Uma outra declaração, também na linha da neomodéstia, ajudará a explicar o faux pas. Disse ele: “Nos últimos dias aprendi bastante sobre as relações familiares entre membros do Governo e confesso que era bastante ignorante em relação a quase tudo daquilo que foi revelado (…)”. O que se pode deduzir é que a autoproclamada ignorância é extensiva aos seus próprios executivos. Uma pequena nota na secção Gente do Expresso adicionou um picante extra: a nomeação de familiares chegou ao seu inner circle, na pessoa da sua cunhada, Margarida Mealha, que foi assessora de Maria Cavaco Silva.

 

O que é certo é que, contrariando a mitologia, o professor tem consultado, talvez compulsivamente, a comunicação social. O próprio fez questão de o anunciar: “(…) por aquilo que li, não há comparação possível em relação ao Governo a que dei posse em 2015. E, segundo li também na comunicação social, parece que não há comparação em nenhum outro país democrático desenvolvido”. Como não sabemos que órgãos de comunicação social é que o distinto professor consultou, e através de que plataformas (em formato papel?
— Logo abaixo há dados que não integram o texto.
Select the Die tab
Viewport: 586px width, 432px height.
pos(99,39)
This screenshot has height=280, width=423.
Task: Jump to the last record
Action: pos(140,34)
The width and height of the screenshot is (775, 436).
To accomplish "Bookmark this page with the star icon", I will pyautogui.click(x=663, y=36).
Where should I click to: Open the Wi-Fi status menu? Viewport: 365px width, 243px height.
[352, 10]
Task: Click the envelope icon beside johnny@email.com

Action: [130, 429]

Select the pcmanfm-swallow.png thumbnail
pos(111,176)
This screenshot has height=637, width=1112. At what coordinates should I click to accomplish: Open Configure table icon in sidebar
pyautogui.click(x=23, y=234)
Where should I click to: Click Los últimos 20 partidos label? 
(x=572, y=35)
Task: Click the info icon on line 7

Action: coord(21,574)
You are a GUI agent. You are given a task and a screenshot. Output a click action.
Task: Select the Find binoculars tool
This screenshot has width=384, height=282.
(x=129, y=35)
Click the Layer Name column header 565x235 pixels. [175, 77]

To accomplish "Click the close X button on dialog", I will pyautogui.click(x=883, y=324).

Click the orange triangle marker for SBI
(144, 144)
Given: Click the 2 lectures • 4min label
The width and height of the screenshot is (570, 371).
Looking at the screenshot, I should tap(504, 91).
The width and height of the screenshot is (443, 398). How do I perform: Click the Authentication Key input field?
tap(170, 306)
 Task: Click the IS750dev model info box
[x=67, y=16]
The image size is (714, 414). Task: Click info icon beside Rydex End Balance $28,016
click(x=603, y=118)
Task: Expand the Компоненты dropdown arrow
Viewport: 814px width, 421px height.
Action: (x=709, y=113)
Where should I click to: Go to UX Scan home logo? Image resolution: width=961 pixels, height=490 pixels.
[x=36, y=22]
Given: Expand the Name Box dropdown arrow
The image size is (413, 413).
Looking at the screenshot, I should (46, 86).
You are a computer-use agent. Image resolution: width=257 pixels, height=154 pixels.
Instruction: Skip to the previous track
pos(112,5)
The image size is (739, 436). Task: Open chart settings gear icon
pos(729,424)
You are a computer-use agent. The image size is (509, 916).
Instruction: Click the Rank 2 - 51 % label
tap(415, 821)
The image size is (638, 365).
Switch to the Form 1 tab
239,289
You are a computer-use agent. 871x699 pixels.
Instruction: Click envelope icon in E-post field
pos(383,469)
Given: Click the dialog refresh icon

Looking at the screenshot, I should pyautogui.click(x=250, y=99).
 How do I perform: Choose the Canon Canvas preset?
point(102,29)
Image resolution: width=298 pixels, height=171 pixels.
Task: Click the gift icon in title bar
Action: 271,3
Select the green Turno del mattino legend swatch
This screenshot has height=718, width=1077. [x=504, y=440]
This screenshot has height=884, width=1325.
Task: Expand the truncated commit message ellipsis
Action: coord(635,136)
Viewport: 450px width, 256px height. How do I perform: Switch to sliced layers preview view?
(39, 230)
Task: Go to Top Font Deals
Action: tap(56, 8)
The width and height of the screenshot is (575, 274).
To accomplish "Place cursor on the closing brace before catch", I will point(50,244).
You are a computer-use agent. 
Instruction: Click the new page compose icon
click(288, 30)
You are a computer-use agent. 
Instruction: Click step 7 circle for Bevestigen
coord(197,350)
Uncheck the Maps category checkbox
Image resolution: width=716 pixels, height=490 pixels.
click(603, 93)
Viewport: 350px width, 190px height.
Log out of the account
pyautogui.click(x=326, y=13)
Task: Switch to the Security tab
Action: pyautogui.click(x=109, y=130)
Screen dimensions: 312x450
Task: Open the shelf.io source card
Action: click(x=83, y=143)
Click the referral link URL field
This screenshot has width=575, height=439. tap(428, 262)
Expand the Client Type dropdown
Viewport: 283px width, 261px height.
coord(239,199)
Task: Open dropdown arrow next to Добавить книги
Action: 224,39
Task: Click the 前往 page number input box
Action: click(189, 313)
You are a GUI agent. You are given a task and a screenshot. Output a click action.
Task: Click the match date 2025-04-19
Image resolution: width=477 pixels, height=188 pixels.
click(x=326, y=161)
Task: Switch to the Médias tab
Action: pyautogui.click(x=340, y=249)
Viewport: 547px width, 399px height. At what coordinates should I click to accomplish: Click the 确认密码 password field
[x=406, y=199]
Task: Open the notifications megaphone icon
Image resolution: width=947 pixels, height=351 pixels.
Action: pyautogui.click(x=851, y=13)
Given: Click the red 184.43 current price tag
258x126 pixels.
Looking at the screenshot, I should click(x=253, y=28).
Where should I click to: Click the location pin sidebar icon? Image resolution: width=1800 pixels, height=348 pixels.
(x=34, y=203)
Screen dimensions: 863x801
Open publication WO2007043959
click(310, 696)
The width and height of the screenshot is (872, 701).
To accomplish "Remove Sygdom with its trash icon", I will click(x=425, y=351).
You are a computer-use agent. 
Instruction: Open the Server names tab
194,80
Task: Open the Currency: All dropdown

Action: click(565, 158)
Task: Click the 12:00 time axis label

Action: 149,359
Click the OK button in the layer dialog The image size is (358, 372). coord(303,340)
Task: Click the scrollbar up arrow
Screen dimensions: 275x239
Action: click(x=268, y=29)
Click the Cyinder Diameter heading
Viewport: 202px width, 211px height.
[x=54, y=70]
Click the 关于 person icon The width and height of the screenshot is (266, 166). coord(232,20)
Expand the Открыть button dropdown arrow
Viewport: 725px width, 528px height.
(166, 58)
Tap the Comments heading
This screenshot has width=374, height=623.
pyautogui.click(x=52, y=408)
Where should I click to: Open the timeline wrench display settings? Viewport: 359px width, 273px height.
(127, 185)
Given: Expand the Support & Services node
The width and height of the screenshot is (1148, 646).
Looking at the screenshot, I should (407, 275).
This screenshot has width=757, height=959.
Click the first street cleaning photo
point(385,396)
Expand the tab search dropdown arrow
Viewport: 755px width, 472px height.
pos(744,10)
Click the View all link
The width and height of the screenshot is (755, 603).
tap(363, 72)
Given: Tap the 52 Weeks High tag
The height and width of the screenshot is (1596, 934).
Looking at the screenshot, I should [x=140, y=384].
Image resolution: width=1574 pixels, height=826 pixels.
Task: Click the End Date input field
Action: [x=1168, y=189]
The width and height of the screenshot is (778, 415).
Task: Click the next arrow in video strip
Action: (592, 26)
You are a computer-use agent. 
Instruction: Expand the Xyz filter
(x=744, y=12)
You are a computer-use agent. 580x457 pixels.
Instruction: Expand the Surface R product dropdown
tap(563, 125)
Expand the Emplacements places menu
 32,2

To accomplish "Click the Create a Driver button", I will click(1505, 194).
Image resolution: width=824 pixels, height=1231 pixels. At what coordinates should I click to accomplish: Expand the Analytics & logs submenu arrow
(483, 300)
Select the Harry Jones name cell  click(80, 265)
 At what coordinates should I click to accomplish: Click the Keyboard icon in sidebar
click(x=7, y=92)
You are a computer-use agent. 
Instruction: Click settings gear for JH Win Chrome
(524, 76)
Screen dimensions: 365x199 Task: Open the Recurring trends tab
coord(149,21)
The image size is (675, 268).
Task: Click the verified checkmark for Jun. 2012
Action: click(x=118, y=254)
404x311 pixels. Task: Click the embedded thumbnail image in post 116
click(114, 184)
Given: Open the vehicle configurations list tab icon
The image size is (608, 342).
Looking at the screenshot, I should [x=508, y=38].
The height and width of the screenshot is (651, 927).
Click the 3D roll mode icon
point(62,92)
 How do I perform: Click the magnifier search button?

Online?), ficaremos sempre na dúvida se essas leituras iluminaram o seu desconhecimento ou reforçaram o enviesamento ideológico de que parece padecer.

 

Para sermos justos, no meio das mensagens políticas que fez questão de passar, Cavaco Silva até teceu considerações pertinentes, nomeadamente acerca do escasso crescimento económico. E quanto à nomeação de Margarida Mealha, ocorre-me a oportunidade de citar Vasco Pulido Valente (Público, 6 de Abril): “Em 1980, também nomeei uma ex-cunhada para o meu gabinete, na maior paz de espírito. Gostava dela e ela conhecia a ‘casa’. Não me ocorreu que estivesse a cometer um tenebroso acto de nepotismo.” A questão fundamental aqui é que, socorrendo-se da amálgama de situações elencadas no espaço público, o ex-Presidente aproveitou para cavalgar a onda antigovernamental, sacrificando o rigor ao objectivo político. Perdendo a oportunidade de ser pedagógico, preferiu ser panfletário. À apologia das boas práticas e da ética republicana preferiu o enquistamento ideológico. E pelo caminho deu um calamitoso tiro no pé. Citando-o: “Só se deixa enganar quem quer ser enganado”.